My PhD is concerned with the futures of workers, either humans or machines. I pursuit it through a hybrid methodology that combines theory with design practice. The former revolves around examining the philosophies of work and technology, aiming to understand their role under capitalism, and what is different in times of data and artificial intelligence, if any. Some of the concepts that have emerged so far are value theory, circulation of capital, abstraction, affect and utopianism.
The latter consists of what I provisionally call “Social Design Fiction”, a designerly way of storytelling that focuses on the social, and its entanglements with the technological, rather than on tech-driven innovation. It will be inspired by ethnographic inquiry on the stories, experiences, and struggles of people in and outside the waged workplace. I will then blend these with transmedia narrative techniques and designed artefacts influenced by films, novels, and comics of social, speculative, and magical realism, rather than traditional science fiction. Think of a Black Mirror episode writen by Ken Loach.
My method is neither descriptive (what is), nor anticipatory (what is expected to be), even though it necessarily contains elements from both. I consider it to function on two interrelated levels. On one hand, it aims to inspire (or remind) ways of conceptualising and organising work around values that go against and beyond the economic objectivity and antagonistic relationships of capitalism. But I also hope that, like any good story, it will be aspirational. That it will create an affect, and will enact reflexivity towards the latent potency of the present, the realisation of what people are and do in the here and now.
Here is a collection of projects that built up my PhD proposal, and keep informing my research:
>> Work Fictions is a Social Design Fiction I wrote for the Digital Societies group. Based on a film by Jim Jarmusch.
>> I curate a list of work-related films.
>> Work Aesthetics is an ongoing photography project that documents the aesthetics of everyday work in UK public environments.
>> The Institute of Patent Infringement, in which we hacked 3 Amazon patents for the benefit of working people and society.
>> The Dictionary of Work is a satirical work lexicon.

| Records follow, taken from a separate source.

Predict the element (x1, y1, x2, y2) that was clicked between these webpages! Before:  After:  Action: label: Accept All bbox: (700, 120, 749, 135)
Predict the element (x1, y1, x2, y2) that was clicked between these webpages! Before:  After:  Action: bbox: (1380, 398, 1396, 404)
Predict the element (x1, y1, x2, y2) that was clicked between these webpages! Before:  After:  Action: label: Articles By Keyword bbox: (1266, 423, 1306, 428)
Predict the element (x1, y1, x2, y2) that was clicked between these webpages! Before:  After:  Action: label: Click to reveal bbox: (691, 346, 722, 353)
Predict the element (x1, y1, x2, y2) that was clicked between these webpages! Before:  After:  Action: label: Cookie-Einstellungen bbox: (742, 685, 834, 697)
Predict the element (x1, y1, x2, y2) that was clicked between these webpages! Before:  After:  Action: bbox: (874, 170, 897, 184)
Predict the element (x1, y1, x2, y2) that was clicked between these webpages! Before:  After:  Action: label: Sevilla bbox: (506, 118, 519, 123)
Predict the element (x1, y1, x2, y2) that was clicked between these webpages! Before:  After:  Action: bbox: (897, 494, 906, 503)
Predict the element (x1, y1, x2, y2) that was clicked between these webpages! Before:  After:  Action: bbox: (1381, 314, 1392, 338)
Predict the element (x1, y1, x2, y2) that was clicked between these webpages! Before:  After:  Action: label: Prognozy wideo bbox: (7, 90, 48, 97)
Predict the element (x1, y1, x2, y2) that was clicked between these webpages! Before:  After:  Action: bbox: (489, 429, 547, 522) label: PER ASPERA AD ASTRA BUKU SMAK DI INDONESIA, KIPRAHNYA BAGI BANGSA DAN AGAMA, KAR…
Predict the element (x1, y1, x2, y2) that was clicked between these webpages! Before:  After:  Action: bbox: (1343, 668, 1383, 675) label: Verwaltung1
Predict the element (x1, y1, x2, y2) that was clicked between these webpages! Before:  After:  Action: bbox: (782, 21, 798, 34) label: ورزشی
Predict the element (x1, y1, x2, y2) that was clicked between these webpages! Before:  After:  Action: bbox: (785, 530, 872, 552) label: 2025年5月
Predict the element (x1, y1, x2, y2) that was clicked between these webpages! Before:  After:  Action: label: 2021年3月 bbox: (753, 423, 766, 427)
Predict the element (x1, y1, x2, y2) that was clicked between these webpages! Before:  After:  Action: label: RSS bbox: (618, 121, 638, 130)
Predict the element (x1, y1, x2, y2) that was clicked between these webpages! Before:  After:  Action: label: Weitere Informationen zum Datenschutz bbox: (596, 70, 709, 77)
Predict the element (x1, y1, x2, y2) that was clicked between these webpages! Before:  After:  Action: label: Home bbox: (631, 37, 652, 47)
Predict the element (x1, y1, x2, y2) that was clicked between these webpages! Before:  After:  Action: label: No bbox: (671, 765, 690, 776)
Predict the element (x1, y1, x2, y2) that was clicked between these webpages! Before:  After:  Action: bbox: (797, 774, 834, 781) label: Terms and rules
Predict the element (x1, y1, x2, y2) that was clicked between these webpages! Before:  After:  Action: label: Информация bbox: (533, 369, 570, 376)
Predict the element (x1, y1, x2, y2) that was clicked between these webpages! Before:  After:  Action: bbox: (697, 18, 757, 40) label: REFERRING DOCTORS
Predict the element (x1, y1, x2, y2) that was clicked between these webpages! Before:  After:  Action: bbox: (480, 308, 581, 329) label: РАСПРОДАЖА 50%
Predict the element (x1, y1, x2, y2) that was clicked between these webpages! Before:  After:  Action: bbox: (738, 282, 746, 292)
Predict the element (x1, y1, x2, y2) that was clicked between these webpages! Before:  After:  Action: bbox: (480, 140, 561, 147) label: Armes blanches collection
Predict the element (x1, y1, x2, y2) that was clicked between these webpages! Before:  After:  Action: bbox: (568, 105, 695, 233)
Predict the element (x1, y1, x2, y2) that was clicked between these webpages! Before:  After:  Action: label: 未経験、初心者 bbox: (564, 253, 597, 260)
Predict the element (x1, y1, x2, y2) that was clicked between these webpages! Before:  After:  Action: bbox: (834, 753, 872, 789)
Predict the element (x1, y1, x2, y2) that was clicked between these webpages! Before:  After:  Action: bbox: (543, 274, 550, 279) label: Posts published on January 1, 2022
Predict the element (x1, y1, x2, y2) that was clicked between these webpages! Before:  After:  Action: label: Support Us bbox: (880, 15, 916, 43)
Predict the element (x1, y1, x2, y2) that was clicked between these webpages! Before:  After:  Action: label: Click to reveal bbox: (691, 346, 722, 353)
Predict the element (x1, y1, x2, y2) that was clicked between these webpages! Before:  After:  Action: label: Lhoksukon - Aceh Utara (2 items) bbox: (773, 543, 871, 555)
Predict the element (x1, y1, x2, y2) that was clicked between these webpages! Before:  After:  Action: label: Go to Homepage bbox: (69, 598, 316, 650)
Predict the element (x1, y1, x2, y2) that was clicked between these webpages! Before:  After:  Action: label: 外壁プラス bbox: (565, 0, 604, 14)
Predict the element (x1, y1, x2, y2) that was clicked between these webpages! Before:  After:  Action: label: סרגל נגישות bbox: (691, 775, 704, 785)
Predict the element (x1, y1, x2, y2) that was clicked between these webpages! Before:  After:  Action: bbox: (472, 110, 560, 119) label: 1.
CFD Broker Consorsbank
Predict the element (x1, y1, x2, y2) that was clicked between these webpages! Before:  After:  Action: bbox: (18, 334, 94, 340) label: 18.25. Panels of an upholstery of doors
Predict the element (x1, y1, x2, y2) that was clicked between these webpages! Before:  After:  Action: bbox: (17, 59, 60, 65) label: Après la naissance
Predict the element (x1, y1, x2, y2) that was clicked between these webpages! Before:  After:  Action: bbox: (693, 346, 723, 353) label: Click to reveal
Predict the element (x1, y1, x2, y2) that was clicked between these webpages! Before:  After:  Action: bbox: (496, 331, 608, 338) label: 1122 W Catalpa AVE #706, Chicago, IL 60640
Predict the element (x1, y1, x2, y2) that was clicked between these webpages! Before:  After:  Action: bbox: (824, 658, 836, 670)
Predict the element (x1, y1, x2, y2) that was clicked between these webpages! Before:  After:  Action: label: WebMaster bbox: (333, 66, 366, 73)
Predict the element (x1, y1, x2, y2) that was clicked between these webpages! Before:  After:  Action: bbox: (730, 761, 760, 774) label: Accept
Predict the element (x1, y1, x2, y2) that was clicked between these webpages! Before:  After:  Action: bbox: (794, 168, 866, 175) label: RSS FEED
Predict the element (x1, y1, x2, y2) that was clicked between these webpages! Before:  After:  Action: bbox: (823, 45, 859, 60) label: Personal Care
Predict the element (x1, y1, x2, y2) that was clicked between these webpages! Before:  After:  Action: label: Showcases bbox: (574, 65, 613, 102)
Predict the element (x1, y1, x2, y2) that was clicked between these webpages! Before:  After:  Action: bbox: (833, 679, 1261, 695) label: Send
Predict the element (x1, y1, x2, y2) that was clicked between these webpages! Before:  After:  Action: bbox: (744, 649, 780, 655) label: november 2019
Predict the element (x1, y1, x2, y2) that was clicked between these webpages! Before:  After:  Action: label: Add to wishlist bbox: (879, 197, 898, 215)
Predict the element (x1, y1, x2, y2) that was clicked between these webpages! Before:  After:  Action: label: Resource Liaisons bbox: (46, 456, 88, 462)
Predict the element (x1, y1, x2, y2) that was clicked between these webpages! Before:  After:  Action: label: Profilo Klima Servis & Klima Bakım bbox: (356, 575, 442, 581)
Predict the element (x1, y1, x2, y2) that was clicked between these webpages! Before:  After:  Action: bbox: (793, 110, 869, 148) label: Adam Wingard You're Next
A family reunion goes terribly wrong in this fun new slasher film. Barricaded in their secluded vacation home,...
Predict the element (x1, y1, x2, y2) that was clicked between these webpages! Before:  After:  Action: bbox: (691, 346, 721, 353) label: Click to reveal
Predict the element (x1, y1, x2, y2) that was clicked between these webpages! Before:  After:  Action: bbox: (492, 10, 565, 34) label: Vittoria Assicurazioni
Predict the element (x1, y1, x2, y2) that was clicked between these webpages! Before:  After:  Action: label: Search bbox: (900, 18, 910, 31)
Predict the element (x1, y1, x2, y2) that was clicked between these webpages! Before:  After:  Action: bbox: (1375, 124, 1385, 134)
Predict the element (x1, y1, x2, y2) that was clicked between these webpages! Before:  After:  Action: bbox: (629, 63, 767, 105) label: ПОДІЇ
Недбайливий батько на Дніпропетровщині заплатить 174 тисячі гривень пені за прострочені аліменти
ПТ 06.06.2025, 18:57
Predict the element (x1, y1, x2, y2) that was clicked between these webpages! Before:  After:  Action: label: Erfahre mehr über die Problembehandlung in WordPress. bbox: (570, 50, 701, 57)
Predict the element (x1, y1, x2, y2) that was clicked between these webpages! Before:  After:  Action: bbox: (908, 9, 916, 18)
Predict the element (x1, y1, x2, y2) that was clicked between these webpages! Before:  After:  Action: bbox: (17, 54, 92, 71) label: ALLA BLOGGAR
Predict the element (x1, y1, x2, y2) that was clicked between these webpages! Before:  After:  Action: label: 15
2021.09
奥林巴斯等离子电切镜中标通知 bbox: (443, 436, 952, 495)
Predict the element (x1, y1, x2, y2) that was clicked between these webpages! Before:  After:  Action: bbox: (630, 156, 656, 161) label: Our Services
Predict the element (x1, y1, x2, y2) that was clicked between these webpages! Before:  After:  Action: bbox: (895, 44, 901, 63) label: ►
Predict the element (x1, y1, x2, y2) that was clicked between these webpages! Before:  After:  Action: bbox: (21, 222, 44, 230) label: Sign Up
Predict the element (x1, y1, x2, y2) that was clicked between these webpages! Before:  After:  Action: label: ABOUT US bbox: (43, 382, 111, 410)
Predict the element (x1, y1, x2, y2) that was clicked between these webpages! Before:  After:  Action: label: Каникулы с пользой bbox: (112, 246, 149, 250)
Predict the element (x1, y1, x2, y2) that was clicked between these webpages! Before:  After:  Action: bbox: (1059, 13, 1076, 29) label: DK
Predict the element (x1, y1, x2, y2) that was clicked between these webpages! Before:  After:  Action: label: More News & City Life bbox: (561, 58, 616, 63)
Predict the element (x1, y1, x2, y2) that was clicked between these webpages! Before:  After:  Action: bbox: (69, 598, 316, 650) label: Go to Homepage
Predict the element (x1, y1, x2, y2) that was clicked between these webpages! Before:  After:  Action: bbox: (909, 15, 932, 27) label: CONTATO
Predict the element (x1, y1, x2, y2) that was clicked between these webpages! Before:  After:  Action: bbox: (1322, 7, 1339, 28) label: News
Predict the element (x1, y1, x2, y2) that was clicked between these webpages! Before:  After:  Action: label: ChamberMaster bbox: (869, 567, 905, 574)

I have no ambitions nor desires.
To be a poet is not my ambition,
It is my way of being alone.*
I started drafting my PhD proposal about 3 years ago. I did it between waged work and freelancing, but in convertation with them. For the topic, I didn’t look at what was on offer, but I crafted it through a combination of introspection and creative epxression of often contradictory aspects of myself and the world around me. In the end, I am happy I somehow managed to weave together my studies and experience in engineering and design, my artistic skills, my interest in philosophy and society, and my memories from working with builders in Greece, warehouse workers in Italy and academics in the UK. To do something so intrinsic in a way that matters to others, and to give it a form that can be funded, was an incredibly complicated task. It was a long process, and we changed together through it. It was all worth it, as it is, I think, every path towards intellectual and practical autonomy.
My project is funded by the department of Management, University of Bristol, and supervised by Dr. Harry Pitts and Prof. Richard Owen. Everyone here is really sweet.
*Fernando Pessoa as Alberto Caeiro, I, from ‘The Keeper of Sheep’, in Federico Campagna’s Beyond the Anarch – Stirner, Pessoa, Junger, Anarchist Studies 21.2, 2013.